Chapter IV. Technology Development
Army Science and Technology Master Plan (ASTMP 1997)


Q. Medical and Biomedical Science and Technology

1. Scope

Military medical and biomedical science and technology programs are a unique national resource focused to yield superior capabilities for medical support and services to U.S. armed forces. Unlike other national and international medical science and technology investments, military medical research is concerned with preserving the combatant's health and optimizing mission capabilities despite extraordinary battle, nonbattle, and disease threats. It is also unlike most of the more widely visible Army modernization programs because its technology is incorporated into service men and women rather than into the systems they use. This technology area is vital to the human capability dimension of all Joint Warfighting Capabilities. Weapons systems developers exploit capabilities to mitigate system hazards, improve soldier survivability, and optimize operator-system interface. Because of its special and unique nature, international treaty and convention require military medical research to be conducted for the benefit of mankind. Additionally, many activities and products are regulated by the U.S. Food and Drug Administration (FDA).

The Army medical and biomedical science and technology program is divided into five technology sub-areas: Infectious Diseases of Military Importance; Medical Biological Defense; Medical Chemical Defense; Army Operational Medicine, and Combat Casualty Care. Each sub-area focuses on a specific category of threat to the health and performance of soldiers. The first four technology sub-areas emphasize the prevention of battle and non-battle injury and disease, while the Combat Casualty Care Research Program emphasizes far-forward treatment.

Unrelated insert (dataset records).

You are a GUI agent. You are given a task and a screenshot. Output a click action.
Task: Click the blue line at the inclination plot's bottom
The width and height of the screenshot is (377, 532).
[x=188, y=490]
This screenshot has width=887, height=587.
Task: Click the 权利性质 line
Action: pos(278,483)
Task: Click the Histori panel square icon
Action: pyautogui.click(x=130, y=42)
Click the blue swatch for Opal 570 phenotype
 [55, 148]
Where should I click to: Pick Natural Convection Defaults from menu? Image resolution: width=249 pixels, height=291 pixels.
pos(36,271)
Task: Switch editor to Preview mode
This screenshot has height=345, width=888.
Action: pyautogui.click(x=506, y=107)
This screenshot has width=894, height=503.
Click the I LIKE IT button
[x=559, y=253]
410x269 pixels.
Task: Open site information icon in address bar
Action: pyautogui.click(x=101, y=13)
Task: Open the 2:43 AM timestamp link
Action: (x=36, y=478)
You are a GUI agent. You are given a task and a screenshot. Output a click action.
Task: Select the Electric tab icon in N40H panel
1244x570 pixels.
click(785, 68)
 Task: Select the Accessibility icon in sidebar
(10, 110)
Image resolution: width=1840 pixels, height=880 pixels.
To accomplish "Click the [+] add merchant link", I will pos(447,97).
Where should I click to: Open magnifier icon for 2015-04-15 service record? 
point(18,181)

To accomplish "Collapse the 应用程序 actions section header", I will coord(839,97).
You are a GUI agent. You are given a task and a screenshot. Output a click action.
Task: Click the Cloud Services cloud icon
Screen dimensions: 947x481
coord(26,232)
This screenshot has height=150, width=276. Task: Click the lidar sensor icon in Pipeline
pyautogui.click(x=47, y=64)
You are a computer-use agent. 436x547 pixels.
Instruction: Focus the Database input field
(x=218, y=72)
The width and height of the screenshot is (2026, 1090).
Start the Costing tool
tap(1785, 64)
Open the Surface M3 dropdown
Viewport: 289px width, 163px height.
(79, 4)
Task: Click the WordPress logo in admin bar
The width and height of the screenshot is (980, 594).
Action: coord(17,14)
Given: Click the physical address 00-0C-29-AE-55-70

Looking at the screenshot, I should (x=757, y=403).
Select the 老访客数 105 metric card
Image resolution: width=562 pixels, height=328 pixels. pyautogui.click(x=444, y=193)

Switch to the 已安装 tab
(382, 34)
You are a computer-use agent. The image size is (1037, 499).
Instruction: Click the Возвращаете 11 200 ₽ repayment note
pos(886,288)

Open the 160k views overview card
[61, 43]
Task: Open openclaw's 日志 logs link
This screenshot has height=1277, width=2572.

Prevention research programs provide both medical material (e.g., vaccines, drugs, and applied medical systems) and biomedical information. Combat Casualty Care provides medical and surgical capabilities tailored to military medical needs for resuscitation, stabilization, evacuation, and treatment of all battle and non-battle casualties. Each technology sub-area has objectives that respond to the National Military Strategy.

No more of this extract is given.